Apoptosis was investigated to determine the molecular mechanism underlying the inhibitory effect of 2 mM VPA or 1 mM MEL on 200 µM TMZ-treated U251-TMZ cells for 24 h (Fig. 3A). The rate of apoptosis in Annexin V + PI positive cells was increased in TMZ-treated U251-TMZ cells co-treated with VPA or MEL, when compared with blank control (untreated U251-TMZ cells) or TMZ only-treated cells (Fig. 3B). Following co-treatment with TMZ and VPA/MEL, the protein expression levels of cleaved caspase-3 and Bax were increased and those of Bcl-2 were reduced, as demonstrated by western blotting (Fig. 3D-F). Additionally, ROS levels were increased in U251-TMZ cells following co-treatment with TMZ and VPA or MEL, compared with the TMZ treatment alone or blank control groups (Fig. 3C).

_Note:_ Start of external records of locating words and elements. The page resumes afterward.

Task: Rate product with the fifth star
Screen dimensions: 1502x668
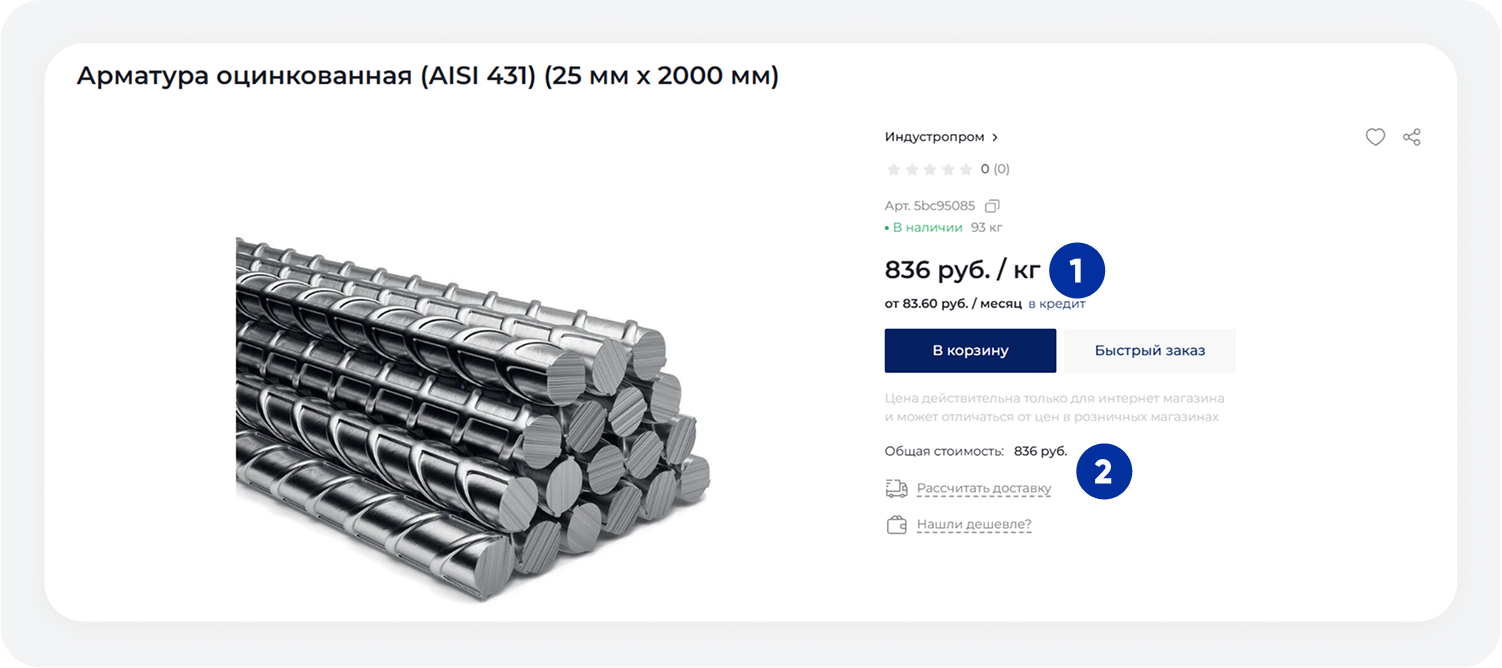Action: 966,169
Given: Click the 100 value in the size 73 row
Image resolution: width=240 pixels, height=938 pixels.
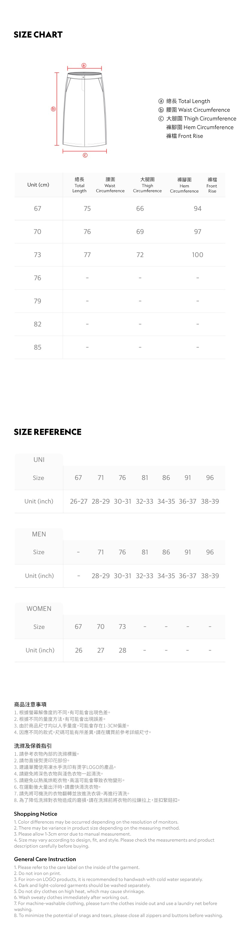Looking at the screenshot, I should 197,255.
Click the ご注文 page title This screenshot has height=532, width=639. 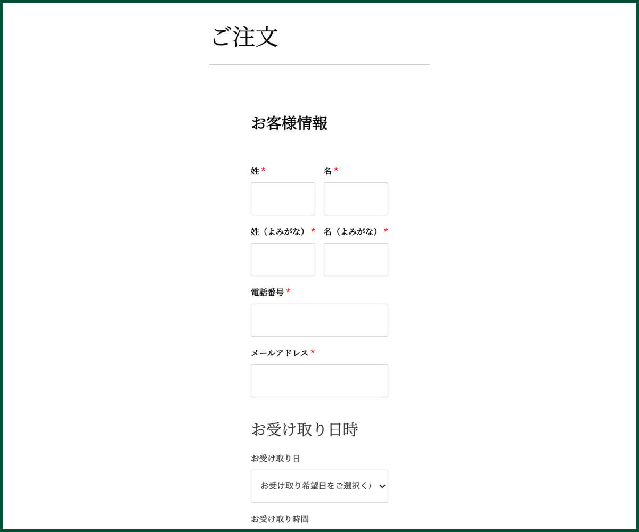[245, 37]
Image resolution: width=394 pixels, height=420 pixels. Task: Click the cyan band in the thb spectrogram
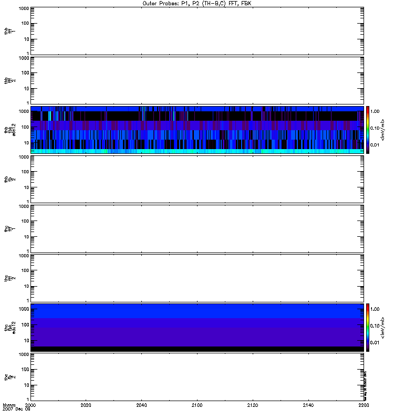(x=197, y=151)
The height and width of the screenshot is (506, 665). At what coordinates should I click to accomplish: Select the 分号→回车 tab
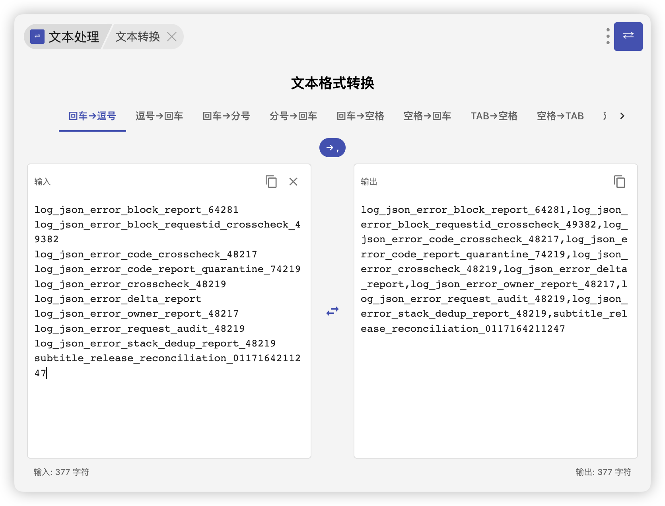tap(293, 116)
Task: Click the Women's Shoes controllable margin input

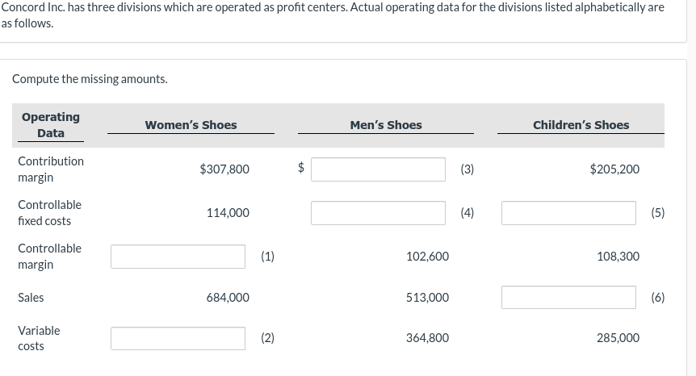Action: point(178,257)
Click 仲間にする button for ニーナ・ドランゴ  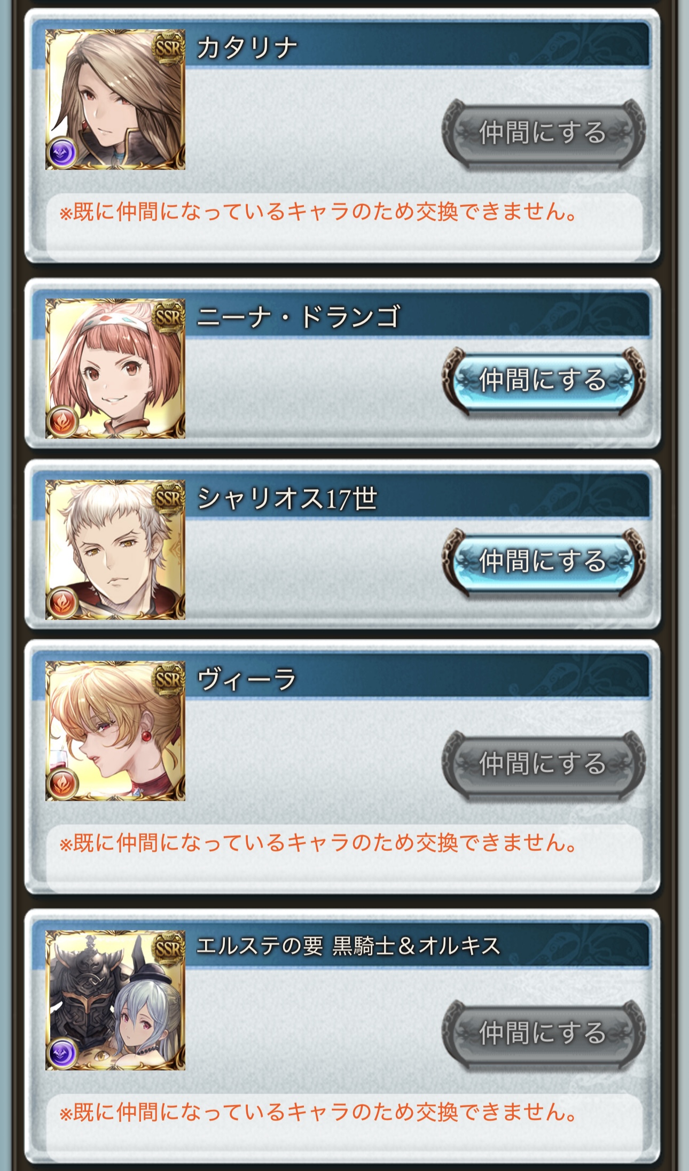544,380
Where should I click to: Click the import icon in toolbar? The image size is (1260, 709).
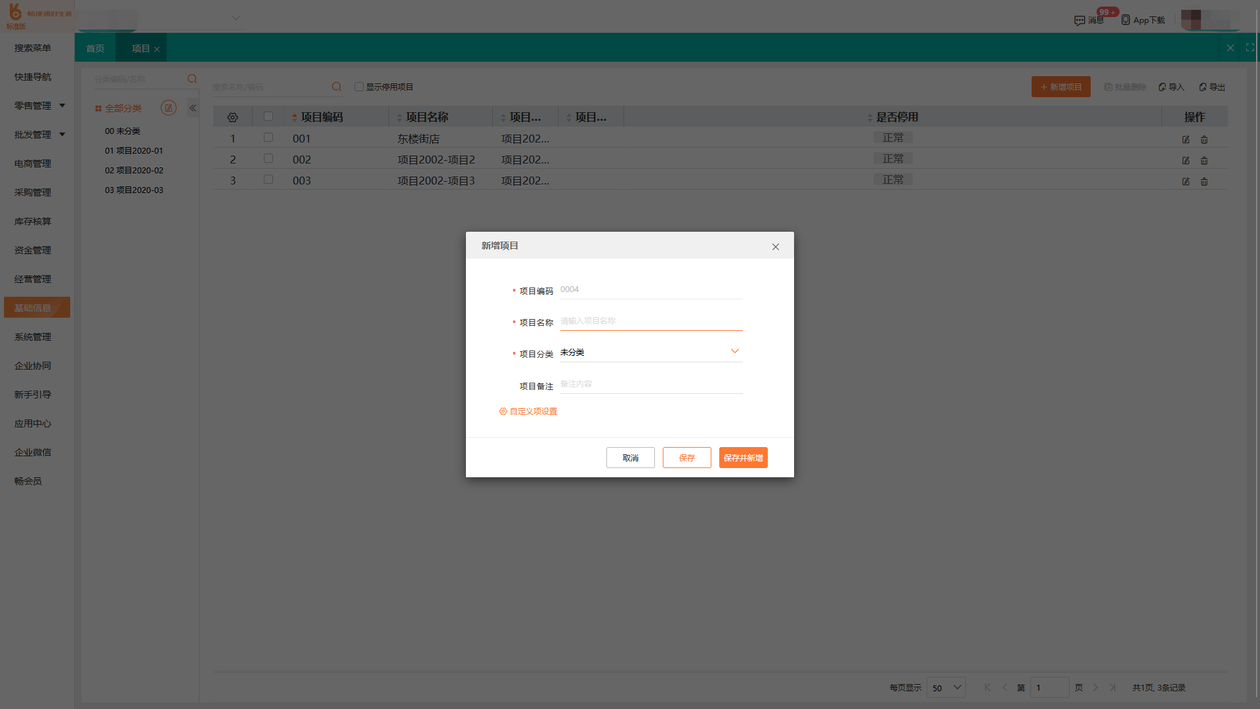pyautogui.click(x=1173, y=86)
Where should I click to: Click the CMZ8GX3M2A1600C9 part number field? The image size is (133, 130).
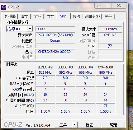tap(55, 52)
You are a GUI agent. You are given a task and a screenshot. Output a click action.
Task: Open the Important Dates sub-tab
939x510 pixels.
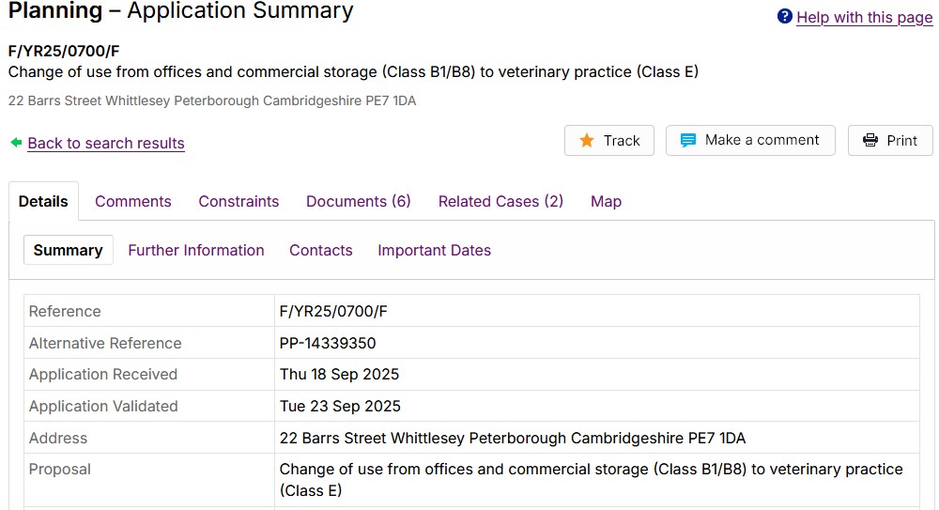point(434,250)
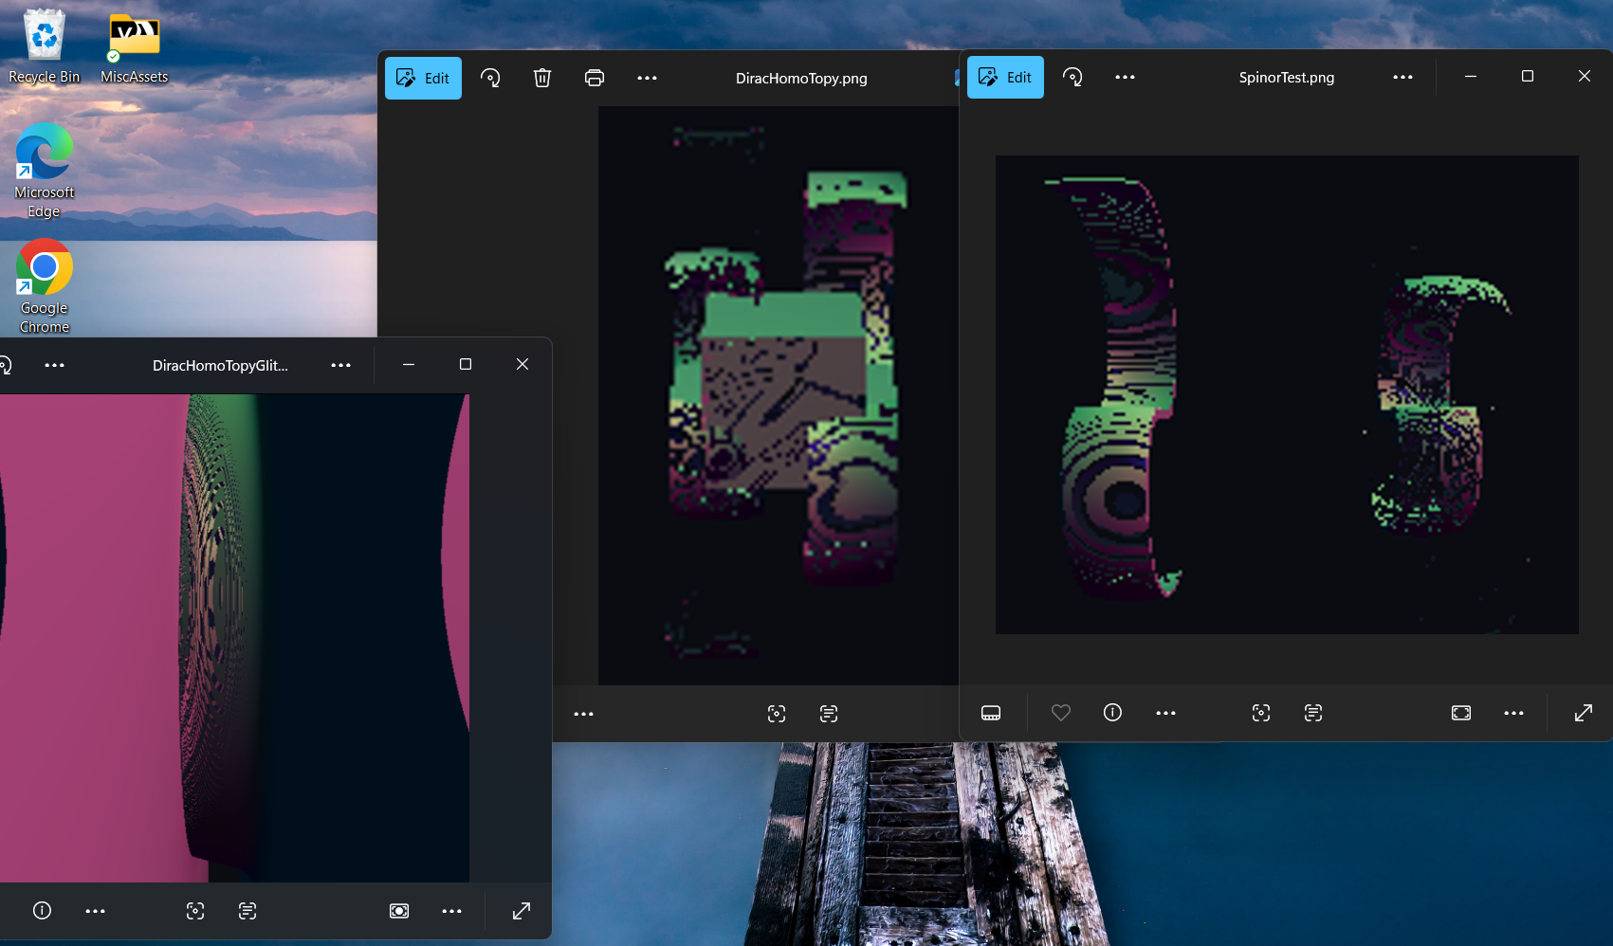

VPA and MEL are effective chemotherapeutic sensitizers in glioma (15–17). However, this effect and its association with Nrf2 have not been previously investigated in TMZ-resistant glioma cells. The present study determined that co-treatment of 2 mM VPA or 1 mM MEL with 200 µM TMZ for 24 h significantly reduced Nrf2 protein expression levels in U251-TMZ cell lines, when compared with cells treated with TMZ only (Fig. 4A, C and D). In addition, the protein expression levels of HO-1 and NQO1, downstream effectors of the Nrf2-ARE signaling pathway, which contribute to ROS clearance, were reduced following TMZ treatment in combination with VPA or MEL, when compared with cells treated with TMZ only (Fig. 4A, C and D). Inhibition of the IGF-IR/AKT/mTOR signaling pathway by VPA or MEL treatment was determined using western blotting (Fig. 4B, E and F). Furthermore, protein expression levels of P2RX7, the receptor associated with ROS generation, were increased following TMZ treatment with VPA or MEL, compared with TMZ treatment only (Fig. 4B, E and F).